A background headache pulsates behind my eyes, begging to become a full-blown migraine. Leaning back in the seat, I rub the bridge of my nose, and watch a pack of surfer boys walk by, salty boards in hand and cocky grins spread across their faces. My mind wanders to Al’s childhood here, how he was nurtured on the ocean life, even as he was inspired to be something far more—to use his brilliant mind to help those kids of his. It was a strange blend, so many aspects in one man. I’ll never meet another guy like him, that’s for damn sure.

For the first time that thought isn’t automatically chased by stifling pain. It’s more an objective realization; an appreciation of his uniqueness, and that even though he had a twin, there will never be another human being precisely like him. There’s just the realization that life is a gift, and Alex was part of life’s gift to me.

Watching a gaggle of young kids speed down the sidewalk on their skateboards, sun-bleached hair flying, laughing and being crazy, they could be Alex and Casey and Marti, back twenty-five years ago, they’re that familiar.

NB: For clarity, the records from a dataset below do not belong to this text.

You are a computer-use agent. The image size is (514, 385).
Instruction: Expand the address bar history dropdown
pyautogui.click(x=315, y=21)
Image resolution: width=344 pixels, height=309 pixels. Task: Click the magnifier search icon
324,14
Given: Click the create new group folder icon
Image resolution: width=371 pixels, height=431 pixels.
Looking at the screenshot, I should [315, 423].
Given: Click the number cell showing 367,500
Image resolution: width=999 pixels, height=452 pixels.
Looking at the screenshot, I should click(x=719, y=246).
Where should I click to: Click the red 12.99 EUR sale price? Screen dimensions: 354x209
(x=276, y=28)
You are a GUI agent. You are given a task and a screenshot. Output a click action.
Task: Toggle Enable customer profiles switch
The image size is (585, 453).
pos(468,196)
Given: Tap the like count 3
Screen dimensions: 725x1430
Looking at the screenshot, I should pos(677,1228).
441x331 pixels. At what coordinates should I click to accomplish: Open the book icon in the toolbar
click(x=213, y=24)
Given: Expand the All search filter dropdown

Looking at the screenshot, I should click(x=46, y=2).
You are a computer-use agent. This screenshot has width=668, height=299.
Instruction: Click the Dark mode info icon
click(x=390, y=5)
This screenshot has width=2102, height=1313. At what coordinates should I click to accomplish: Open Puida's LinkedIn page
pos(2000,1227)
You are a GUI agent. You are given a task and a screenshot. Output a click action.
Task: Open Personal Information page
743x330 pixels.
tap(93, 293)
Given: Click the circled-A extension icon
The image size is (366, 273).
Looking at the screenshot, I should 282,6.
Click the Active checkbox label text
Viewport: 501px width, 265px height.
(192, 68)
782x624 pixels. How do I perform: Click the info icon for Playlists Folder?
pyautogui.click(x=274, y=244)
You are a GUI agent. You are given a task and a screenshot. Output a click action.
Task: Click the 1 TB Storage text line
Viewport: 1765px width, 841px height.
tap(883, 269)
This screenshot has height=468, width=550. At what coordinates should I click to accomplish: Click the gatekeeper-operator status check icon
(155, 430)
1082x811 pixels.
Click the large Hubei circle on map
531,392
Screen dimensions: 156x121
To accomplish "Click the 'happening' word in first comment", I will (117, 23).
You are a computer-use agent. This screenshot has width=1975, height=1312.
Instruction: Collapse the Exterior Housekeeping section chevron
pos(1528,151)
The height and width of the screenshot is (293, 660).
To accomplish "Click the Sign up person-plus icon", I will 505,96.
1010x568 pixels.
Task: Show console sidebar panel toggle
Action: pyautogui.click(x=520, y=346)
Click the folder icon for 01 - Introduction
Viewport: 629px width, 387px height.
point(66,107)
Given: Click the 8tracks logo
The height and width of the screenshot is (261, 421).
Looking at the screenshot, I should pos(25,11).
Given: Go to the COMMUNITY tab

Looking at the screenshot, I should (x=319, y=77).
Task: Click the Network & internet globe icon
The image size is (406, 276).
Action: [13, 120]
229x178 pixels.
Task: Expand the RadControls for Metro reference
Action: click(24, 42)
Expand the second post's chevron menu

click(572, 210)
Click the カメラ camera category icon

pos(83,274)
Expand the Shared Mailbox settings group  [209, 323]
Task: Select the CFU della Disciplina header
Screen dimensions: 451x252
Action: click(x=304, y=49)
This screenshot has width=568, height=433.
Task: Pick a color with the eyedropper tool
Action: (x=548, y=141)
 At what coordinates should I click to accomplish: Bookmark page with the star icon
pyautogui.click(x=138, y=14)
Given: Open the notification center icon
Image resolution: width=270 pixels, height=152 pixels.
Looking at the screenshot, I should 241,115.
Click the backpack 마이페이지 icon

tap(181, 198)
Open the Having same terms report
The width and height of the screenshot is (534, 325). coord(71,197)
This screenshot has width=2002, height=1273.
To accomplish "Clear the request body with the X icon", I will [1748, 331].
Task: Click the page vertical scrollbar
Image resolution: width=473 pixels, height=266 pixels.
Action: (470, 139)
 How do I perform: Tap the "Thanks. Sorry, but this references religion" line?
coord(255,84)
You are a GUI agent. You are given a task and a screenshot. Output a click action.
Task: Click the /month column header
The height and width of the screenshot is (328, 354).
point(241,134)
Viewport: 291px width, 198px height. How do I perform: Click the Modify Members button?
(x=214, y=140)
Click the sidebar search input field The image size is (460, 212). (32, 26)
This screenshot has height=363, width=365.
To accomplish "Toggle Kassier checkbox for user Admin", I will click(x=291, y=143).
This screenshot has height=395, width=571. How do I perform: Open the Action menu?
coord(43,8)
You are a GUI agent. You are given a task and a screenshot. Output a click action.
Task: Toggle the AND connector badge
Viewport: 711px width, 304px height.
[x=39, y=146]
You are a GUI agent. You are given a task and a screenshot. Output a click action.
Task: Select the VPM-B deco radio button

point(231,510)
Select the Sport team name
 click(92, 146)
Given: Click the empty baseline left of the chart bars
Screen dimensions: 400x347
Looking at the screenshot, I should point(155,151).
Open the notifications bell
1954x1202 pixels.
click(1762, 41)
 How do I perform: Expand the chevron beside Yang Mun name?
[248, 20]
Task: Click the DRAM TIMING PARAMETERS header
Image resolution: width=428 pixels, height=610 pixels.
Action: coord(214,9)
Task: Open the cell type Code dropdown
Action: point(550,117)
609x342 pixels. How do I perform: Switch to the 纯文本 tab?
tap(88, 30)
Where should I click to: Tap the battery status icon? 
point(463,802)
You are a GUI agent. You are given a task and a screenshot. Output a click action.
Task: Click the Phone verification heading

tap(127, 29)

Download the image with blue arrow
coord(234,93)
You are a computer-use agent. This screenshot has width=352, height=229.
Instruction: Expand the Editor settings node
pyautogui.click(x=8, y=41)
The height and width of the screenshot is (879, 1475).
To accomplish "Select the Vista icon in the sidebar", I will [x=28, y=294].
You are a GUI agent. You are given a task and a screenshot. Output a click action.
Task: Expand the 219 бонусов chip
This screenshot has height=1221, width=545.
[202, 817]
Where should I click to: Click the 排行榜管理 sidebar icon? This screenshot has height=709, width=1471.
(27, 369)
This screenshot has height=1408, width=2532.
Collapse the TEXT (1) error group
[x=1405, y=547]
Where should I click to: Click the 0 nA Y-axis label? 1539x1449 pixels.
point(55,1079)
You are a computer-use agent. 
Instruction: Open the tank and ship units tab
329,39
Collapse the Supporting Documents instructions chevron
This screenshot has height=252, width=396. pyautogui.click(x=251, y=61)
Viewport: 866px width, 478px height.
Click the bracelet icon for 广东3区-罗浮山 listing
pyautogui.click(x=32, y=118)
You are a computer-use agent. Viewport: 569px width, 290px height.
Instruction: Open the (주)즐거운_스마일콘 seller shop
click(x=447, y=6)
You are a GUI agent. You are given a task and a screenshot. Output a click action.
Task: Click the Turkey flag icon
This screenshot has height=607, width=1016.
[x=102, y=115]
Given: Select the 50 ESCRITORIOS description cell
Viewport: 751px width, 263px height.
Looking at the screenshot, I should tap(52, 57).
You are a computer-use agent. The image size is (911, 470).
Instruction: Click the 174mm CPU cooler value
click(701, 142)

The wheel keeps on turning, another season upon us.

Smiling as they pass my open truck window, I have a thought. Maybe the thing is, the gift means more precisely because it is always passing away, like the waves or the sand or the sun tracking across the open sky.

Maybe that’s what Alex has wanted me to know.



Laurel pops out the backdoor of the house, tracking right toward me. Bustling purposefully down the sidewalk with a box in her arms, she doesn’t see me at first, but then something makes her glance my way. The cool clear eyes widen, the delicate mouth opens.

She steps around the front of my truck, half-smiling and half-staring at me. “Michael? What’s going on?” she asks in an uncertain voice, as my Nikes hit the pavement. “Is everything okay?” She looks past me, toward the truck, and seeing Andrea she visibly panics.

“Andrea’s fine,” I rush to assure her. “Don’t worry, nothing’s wrong.”

“Oh. Good.” Her smile opens up, the restraint fading away. Her joy that we’re here begins to fill her eyes. Looking from me to our daughter, again she asks, “What’s going on?”

“I need to talk to you.” I glance back at Andie, still asleep. “Later, after Andrea wakes up.”

“Of course, Michael.” She nods her head, as if this is the most ordinary situation in the world, me appearing here without so much as a warning call. “You’re sure you’re okay, though?”

Leaning up against the truck, my shoulders slump and I feel all the strength drain right out of my body. In one quick moment I’m finally done in, deflated of energy like the week after Alex’s death, all the exhaustion of the past year overtaking me at once.

“Nah, Laurel, I’m not okay. I haven’t been okay for a long damn time.” Tears burn my eyes, and I stare at my shoes. “But that’s why I’ve come here,” I explain, feeling as naked here on the sidewalk as I did the other night with Rebecca in bed. “Because it’s time I squared away my mess.”

***

It’s dusk, the sun poised low on the Pacific horizon. Laurel and I are strolling together on the sidewalk near Lighthouse Point, having left Andrea in Ellen’s attentive care. At this time of day, everyone is out: the joggers, the walkers, the surfers, the skateboarders. Santa Cruz’s ocean-side culture is always an amalgam.

As we approach the lighthouse, she indicates the strip of rocks stretching like gnarled fingers out into the ocean. “Let’s walk out there.” She points to a cordon that’s meant to keep visitors off the rocks. A large sign warns of possible drowning or death should one slip into the angry churning waters below. The surfers aren’t worried about that—we’re overlooking world-famous Steamer Lane, a spot I surfed with Alex plenty of times.

She swings a long leg over the chain. “Come on,” she beckons me.

Holding up my hands, I laugh off her invitation. “Maybe not.”